El llanto exige capitulación, la ansiedad mejoró sus artilugios. Mis débiles palabras impregnadas de migajas de café no son escuchadas. Adonde quiera que vaya no dejo de preguntarme si acaso estoy encontrando mi destino. Llegada la noche, esa sensación se acuesta junto a mí, me abraza y poco a poco se va entrañando en la intimidad nocturna de mi corazón. No sé cómo. No poseo respuestas. ¡Acaso estaré envuelto en una desdicha profunda e increíblemente infinita! ¿Cuándo empezaré a divisar las respuestas a mi lúgubre –e inevitable- vaivén? La esperanza quiere abandonar. Día y noche, noche y día, parte de mi mente está atada a deliberar e imaginar un futuro quizás irrealizable. Físicamente me alejo, no quiero tener que lidiar con ese perverso bullicio, encuentro la tranquilidad personalizando al Observador en mis desconsoladas circunstancias, mirar y analizar al ruido sin encontrar respuestas se ha convertido en el hobby de todos los días. Mentalmente elijo descanso, se me hace muy agotador estar rodeado de tanto ruido, ¡me nubla!

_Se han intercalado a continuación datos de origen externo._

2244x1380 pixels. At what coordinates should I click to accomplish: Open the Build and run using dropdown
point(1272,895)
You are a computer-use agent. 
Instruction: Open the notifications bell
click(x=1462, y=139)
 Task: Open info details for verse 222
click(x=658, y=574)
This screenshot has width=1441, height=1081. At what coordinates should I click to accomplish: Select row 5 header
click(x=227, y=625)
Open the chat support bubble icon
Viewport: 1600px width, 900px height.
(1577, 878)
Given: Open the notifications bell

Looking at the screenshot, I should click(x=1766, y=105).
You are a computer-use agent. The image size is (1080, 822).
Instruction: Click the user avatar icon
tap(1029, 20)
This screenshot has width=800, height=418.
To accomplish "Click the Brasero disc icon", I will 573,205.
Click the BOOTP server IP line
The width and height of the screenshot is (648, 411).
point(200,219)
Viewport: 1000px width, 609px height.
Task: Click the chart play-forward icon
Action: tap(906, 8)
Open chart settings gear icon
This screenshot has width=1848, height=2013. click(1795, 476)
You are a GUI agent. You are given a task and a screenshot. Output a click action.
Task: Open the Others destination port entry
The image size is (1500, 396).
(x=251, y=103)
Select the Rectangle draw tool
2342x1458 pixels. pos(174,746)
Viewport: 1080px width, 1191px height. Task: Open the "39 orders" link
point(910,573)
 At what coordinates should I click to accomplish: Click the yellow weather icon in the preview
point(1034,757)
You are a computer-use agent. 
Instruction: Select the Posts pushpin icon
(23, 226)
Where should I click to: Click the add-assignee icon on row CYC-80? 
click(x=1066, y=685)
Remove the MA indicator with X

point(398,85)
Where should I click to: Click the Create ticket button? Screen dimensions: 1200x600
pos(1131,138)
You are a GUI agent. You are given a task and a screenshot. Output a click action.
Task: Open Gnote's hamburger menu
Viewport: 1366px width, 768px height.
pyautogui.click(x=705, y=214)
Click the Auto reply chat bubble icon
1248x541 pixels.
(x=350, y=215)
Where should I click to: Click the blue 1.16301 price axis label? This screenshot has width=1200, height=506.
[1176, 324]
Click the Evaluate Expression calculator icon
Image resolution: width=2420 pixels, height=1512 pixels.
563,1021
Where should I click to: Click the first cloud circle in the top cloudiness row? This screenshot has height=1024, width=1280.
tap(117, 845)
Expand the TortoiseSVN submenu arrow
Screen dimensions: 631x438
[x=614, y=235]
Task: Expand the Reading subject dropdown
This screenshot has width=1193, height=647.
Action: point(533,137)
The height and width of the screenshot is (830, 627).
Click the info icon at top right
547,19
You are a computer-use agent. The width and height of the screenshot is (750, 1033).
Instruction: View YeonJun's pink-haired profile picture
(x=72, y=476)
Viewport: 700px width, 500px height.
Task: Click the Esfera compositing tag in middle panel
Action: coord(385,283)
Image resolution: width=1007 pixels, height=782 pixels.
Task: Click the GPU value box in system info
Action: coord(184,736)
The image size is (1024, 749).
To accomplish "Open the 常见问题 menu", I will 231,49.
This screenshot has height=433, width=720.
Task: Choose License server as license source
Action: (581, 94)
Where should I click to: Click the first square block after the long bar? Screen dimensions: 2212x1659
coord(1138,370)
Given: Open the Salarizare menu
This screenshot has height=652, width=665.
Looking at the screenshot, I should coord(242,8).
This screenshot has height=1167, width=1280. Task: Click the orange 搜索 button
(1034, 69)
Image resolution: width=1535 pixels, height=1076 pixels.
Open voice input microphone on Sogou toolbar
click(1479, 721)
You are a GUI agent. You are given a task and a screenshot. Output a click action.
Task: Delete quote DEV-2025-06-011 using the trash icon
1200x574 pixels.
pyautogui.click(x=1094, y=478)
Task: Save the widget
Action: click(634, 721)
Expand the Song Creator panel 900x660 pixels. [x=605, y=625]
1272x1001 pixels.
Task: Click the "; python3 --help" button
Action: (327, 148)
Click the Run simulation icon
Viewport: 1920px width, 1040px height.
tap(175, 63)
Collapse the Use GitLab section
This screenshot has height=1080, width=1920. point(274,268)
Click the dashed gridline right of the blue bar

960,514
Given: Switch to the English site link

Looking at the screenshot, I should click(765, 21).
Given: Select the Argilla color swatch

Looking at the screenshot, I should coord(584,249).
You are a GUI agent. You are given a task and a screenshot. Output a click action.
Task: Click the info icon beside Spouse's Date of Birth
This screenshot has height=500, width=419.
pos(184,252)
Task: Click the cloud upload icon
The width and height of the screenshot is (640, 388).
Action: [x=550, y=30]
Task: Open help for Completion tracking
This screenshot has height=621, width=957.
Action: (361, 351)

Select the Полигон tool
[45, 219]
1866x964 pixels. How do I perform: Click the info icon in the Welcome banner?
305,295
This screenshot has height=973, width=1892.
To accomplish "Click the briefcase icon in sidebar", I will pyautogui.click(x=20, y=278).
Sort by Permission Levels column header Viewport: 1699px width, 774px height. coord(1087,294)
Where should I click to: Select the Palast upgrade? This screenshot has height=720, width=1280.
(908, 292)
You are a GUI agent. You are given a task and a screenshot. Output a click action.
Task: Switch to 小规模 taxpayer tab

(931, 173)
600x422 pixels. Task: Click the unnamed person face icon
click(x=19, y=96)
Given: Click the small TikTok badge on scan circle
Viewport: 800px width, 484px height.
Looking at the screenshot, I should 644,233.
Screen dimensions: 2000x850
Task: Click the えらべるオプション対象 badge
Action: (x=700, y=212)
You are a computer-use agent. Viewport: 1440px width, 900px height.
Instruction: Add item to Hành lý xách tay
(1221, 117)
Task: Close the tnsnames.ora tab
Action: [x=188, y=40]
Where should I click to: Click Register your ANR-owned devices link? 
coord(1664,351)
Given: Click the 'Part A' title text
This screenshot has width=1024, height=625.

Siendo este desconsolado pero prudente Observador encuentro tiempo para quizá, buscar respuestas. Cada vez mis movimientos son más calmos pero mi alma es corrompida por el afán. Cada vez que observo, una lágrima brota, mi interior grita. ¿Acaso habrá algo más que ser el Observador? ¿Podré yo, ser el Hacedor de mi destino? Tengo miedo, no puedo negarlo, la impotencia me golpea, la decepción me ata los pies, la espantosa oscuridad me entrelaza. Mi espíritu sólo reclama amor como lo haría un pequeño niño. Ya no hay forma de luchar, olvidé cómo se siente el éxito. Me siento tan ansioso por encontrar mi verdad, mis extremidades tiemblan, mi quijada se afloja, mis manos sudan. Deseo profundamente encontrar mi camino.

Melancolía, Edvard Munch, 1894.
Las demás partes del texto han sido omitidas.